* _Task item_
Rewrite the data below, substituting "Find the position of" for every occurrence of "Identify the location of" and leaving everything else unchanged.

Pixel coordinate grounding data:
_ _ _

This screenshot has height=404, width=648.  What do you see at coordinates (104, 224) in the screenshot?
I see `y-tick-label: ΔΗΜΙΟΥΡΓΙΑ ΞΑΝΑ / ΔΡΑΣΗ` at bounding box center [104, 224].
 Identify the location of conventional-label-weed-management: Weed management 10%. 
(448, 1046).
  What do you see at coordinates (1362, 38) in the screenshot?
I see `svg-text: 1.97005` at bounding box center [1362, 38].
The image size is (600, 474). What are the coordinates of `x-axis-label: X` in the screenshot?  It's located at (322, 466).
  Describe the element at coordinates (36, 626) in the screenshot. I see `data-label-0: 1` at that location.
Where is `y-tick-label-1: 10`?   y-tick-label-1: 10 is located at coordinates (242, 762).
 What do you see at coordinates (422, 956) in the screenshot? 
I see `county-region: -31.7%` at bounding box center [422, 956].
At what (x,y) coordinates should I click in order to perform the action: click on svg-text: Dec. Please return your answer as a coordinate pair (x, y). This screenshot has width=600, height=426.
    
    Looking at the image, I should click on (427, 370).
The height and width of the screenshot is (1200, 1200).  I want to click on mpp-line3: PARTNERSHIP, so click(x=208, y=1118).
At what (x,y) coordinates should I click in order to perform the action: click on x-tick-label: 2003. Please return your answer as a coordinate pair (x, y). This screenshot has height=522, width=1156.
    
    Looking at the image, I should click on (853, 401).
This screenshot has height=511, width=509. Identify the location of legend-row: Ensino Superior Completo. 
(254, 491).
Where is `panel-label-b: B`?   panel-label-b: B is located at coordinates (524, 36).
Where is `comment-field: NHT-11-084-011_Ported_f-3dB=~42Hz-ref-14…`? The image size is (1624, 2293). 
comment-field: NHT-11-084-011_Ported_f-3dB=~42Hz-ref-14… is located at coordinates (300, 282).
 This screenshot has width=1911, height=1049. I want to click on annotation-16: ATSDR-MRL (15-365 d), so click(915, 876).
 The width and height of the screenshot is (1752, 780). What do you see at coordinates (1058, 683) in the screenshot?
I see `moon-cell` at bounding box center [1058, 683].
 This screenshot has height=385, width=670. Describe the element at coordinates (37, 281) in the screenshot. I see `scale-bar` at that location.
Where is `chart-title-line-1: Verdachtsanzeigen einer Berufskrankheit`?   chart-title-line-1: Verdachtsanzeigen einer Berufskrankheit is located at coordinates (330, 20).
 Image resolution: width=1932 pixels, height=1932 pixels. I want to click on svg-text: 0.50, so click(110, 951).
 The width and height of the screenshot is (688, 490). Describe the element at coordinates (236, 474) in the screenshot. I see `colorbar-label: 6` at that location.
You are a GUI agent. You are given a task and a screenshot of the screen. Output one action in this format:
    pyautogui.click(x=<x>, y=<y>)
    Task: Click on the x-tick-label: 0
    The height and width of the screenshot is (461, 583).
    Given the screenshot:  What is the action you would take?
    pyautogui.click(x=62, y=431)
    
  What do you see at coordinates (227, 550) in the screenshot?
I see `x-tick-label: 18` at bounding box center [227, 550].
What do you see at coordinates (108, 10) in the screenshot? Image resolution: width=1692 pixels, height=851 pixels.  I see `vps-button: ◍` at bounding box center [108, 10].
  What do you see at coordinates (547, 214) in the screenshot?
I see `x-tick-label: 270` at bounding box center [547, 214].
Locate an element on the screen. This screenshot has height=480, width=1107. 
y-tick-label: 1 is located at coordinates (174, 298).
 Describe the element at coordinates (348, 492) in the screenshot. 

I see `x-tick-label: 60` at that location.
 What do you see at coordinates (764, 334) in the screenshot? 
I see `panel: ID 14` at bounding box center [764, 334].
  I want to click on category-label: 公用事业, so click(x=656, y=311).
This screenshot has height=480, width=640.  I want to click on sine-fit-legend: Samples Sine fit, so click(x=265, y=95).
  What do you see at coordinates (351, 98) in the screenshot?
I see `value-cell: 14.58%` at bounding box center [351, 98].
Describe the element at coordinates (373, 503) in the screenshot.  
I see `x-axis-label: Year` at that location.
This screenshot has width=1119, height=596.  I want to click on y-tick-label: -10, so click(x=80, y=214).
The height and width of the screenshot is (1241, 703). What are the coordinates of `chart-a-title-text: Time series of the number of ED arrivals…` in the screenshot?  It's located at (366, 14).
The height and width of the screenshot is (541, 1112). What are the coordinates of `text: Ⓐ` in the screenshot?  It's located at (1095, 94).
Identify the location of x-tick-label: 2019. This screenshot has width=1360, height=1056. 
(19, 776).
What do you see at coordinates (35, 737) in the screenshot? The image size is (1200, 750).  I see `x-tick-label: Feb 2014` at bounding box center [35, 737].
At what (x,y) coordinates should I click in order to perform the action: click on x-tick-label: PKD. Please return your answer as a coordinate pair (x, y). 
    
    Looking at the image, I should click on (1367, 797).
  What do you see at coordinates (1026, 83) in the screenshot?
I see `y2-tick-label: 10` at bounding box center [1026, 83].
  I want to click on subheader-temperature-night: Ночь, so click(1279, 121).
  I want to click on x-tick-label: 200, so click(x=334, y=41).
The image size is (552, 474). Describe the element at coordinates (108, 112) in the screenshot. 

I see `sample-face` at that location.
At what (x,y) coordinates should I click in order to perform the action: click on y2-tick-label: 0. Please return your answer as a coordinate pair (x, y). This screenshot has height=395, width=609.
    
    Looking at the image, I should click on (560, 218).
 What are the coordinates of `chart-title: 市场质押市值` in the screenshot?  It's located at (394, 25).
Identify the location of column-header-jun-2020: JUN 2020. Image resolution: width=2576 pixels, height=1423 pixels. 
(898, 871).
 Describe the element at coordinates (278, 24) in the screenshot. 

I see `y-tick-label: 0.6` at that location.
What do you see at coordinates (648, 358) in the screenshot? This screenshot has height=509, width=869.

_ _ _

* _Response below_
This screenshot has height=404, width=648.  What do you see at coordinates (104, 224) in the screenshot?
I see `y-tick-label: ΔΗΜΙΟΥΡΓΙΑ ΞΑΝΑ / ΔΡΑΣΗ` at bounding box center [104, 224].
 Find the position of conventional-label-weed-management: Weed management 10%. 
(448, 1046).
  What do you see at coordinates (1362, 38) in the screenshot?
I see `svg-text: 1.97005` at bounding box center [1362, 38].
The image size is (600, 474). What are the coordinates of `x-axis-label: X` in the screenshot?  It's located at (322, 466).
  Describe the element at coordinates (36, 626) in the screenshot. I see `data-label-0: 1` at that location.
Where is `y-tick-label-1: 10`?   y-tick-label-1: 10 is located at coordinates (242, 762).
 What do you see at coordinates (422, 956) in the screenshot? 
I see `county-region: -31.7%` at bounding box center [422, 956].
At what (x,y) coordinates should I click in order to perform the action: click on svg-text: Dec. Please return your answer as a coordinate pair (x, y). This screenshot has width=600, height=426.
    
    Looking at the image, I should click on (427, 370).
The height and width of the screenshot is (1200, 1200).  I want to click on mpp-line3: PARTNERSHIP, so click(x=208, y=1118).
At what (x,y) coordinates should I click in order to perform the action: click on x-tick-label: 2003. Please return your answer as a coordinate pair (x, y). This screenshot has height=522, width=1156.
    
    Looking at the image, I should click on (853, 401).
This screenshot has height=511, width=509. Find the position of legend-row: Ensino Superior Completo. 
(254, 491).
Where is `panel-label-b: B`?   panel-label-b: B is located at coordinates (524, 36).
Where is `comment-field: NHT-11-084-011_Ported_f-3dB=~42Hz-ref-14…`? The image size is (1624, 2293). 
comment-field: NHT-11-084-011_Ported_f-3dB=~42Hz-ref-14… is located at coordinates (300, 282).
 This screenshot has width=1911, height=1049. I want to click on annotation-16: ATSDR-MRL (15-365 d), so click(915, 876).
 The width and height of the screenshot is (1752, 780). What do you see at coordinates (1058, 683) in the screenshot?
I see `moon-cell` at bounding box center [1058, 683].
 This screenshot has height=385, width=670. Describe the element at coordinates (37, 281) in the screenshot. I see `scale-bar` at that location.
Where is `chart-title-line-1: Verdachtsanzeigen einer Berufskrankheit`?   chart-title-line-1: Verdachtsanzeigen einer Berufskrankheit is located at coordinates (330, 20).
 Image resolution: width=1932 pixels, height=1932 pixels. I want to click on svg-text: 0.50, so click(110, 951).
 The width and height of the screenshot is (688, 490). Describe the element at coordinates (236, 474) in the screenshot. I see `colorbar-label: 6` at that location.
You are a GUI agent. You are given a task and a screenshot of the screen. Output one action in this format:
    pyautogui.click(x=<x>, y=<y>)
    Task: Click on the x-tick-label: 0
    The height and width of the screenshot is (461, 583).
    Given the screenshot:  What is the action you would take?
    pyautogui.click(x=62, y=431)
    
  What do you see at coordinates (227, 550) in the screenshot?
I see `x-tick-label: 18` at bounding box center [227, 550].
What do you see at coordinates (108, 10) in the screenshot? Image resolution: width=1692 pixels, height=851 pixels.  I see `vps-button: ◍` at bounding box center [108, 10].
  What do you see at coordinates (547, 214) in the screenshot?
I see `x-tick-label: 270` at bounding box center [547, 214].
Locate an element on the screen. This screenshot has height=480, width=1107. 
y-tick-label: 1 is located at coordinates (174, 298).
 Describe the element at coordinates (348, 492) in the screenshot. 

I see `x-tick-label: 60` at that location.
 What do you see at coordinates (764, 334) in the screenshot? 
I see `panel: ID 14` at bounding box center [764, 334].
  I want to click on category-label: 公用事业, so click(x=656, y=311).
This screenshot has height=480, width=640.  I want to click on sine-fit-legend: Samples Sine fit, so click(x=265, y=95).
  What do you see at coordinates (351, 98) in the screenshot?
I see `value-cell: 14.58%` at bounding box center [351, 98].
Describe the element at coordinates (373, 503) in the screenshot.  
I see `x-axis-label: Year` at that location.
This screenshot has width=1119, height=596.  I want to click on y-tick-label: -10, so click(x=80, y=214).
The height and width of the screenshot is (1241, 703). What are the coordinates of `chart-a-title-text: Time series of the number of ED arrivals…` in the screenshot?  It's located at (366, 14).
The height and width of the screenshot is (541, 1112). What are the coordinates of `text: Ⓐ` in the screenshot?  It's located at (1095, 94).
Find the position of x-tick-label: 2019. This screenshot has width=1360, height=1056. 
(19, 776).
What do you see at coordinates (35, 737) in the screenshot? The image size is (1200, 750).  I see `x-tick-label: Feb 2014` at bounding box center [35, 737].
At what (x,y) coordinates should I click in order to perform the action: click on x-tick-label: PKD. Please return your answer as a coordinate pair (x, y). 
    
    Looking at the image, I should click on (1367, 797).
  What do you see at coordinates (1026, 83) in the screenshot?
I see `y2-tick-label: 10` at bounding box center [1026, 83].
  I want to click on subheader-temperature-night: Ночь, so click(1279, 121).
  I want to click on x-tick-label: 200, so click(x=334, y=41).
The image size is (552, 474). Describe the element at coordinates (108, 112) in the screenshot. 

I see `sample-face` at that location.
At what (x,y) coordinates should I click in order to perform the action: click on y2-tick-label: 0. Please return your answer as a coordinate pair (x, y). This screenshot has height=395, width=609.
    
    Looking at the image, I should click on (560, 218).
 What are the coordinates of `chart-title: 市场质押市值` in the screenshot?  It's located at (394, 25).
Find the position of column-header-jun-2020: JUN 2020. Image resolution: width=2576 pixels, height=1423 pixels. 
(898, 871).
 Describe the element at coordinates (278, 24) in the screenshot. 

I see `y-tick-label: 0.6` at that location.
What do you see at coordinates (648, 358) in the screenshot? This screenshot has height=509, width=869.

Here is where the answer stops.